YOUR GOAL -
Please answer these questions from the current limiting circuit excerpt below:
(a) What upper limit is given for the ratio of the channel width to length ratio of MOSFET MP1 to that of MOSFET MPass?
(b) What upper limit is given for the ratio of the channel width to length ratio of MOSFET MN3 to that of MOSFET MN1?
(c) In claim 15, what is the source terminal of MOSFET MP2 coupled to?

EXCERPTED PASSAGE -
13. The current limiting circuit according to claim 12, wherein the
ratio of a channel width to length ratio of the MOSFET MP1 to a
channel width to length ratio of the MOSFET MPass is equal to or
less than 1/1000.
14. The current limiting circuit according to claim 12, wherein the
ratio of a channel width to length ratio of the MOSFET MN3 to a
channel width to length ratio of the MOSFET MN1 is equal to or less
than 1/10.
15. The current limiting circuit according to claim 12, further
comprising a pair of P-channel MOSFETs MP2 and MP3, and a N-channel
MOSFET MN2, and wherein a source terminal of the MOSFET MP2 is
coupled to the drain terminal of the MOSFET MP1, a drain terminal
of the MOSFET MP2 is coupled to the drain terminal of the MOSFET
MN1, and a gate terminal of the MOSFET MP2 is coupled to a gate
terminal of the MOSFET MP3; a source terminal of the MOSFET MP3 is
coupled to the drain terminal of the MOSFET MPass, a drain terminal
of the MOSFET MP3 is coupled to the gate terminal of the MOSFET MP3
and a drain terminal of the MOSFET MN2; a gate terminal of the
MOSFET MN2 is coupled to the gate terminal of the MOSFET MN1, and a
source terminal of the MOSFET MN2 is coupled to the source terminal
of the MOSFET MN1.

DATASET -
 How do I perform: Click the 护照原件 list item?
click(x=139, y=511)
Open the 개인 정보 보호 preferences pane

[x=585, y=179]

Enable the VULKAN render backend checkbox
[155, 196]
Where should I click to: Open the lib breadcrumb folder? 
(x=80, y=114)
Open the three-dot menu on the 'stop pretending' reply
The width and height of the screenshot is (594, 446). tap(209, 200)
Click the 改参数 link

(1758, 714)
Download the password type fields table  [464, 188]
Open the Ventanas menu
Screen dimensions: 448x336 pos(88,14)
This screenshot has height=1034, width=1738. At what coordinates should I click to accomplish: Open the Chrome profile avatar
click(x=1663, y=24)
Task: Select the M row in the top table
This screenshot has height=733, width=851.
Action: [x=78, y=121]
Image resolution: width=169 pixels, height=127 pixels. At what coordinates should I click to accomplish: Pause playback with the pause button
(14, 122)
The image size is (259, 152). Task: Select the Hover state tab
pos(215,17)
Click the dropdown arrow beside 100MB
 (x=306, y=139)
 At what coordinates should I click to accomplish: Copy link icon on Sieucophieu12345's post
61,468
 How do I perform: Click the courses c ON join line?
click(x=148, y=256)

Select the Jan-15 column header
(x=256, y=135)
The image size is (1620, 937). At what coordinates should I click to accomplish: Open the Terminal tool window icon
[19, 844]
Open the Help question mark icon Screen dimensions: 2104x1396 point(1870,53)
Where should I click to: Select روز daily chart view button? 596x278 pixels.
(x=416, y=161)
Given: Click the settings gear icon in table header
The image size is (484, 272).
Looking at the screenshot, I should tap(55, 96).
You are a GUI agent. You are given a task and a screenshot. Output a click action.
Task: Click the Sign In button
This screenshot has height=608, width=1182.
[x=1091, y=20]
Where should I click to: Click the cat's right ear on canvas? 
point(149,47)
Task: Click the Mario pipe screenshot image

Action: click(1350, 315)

WRITTEN SOLUTION -
(a) Equal to or less than 1/1000.
(b) Equal to or less than 1/10.
(c) The drain terminal of MOSFET MP1.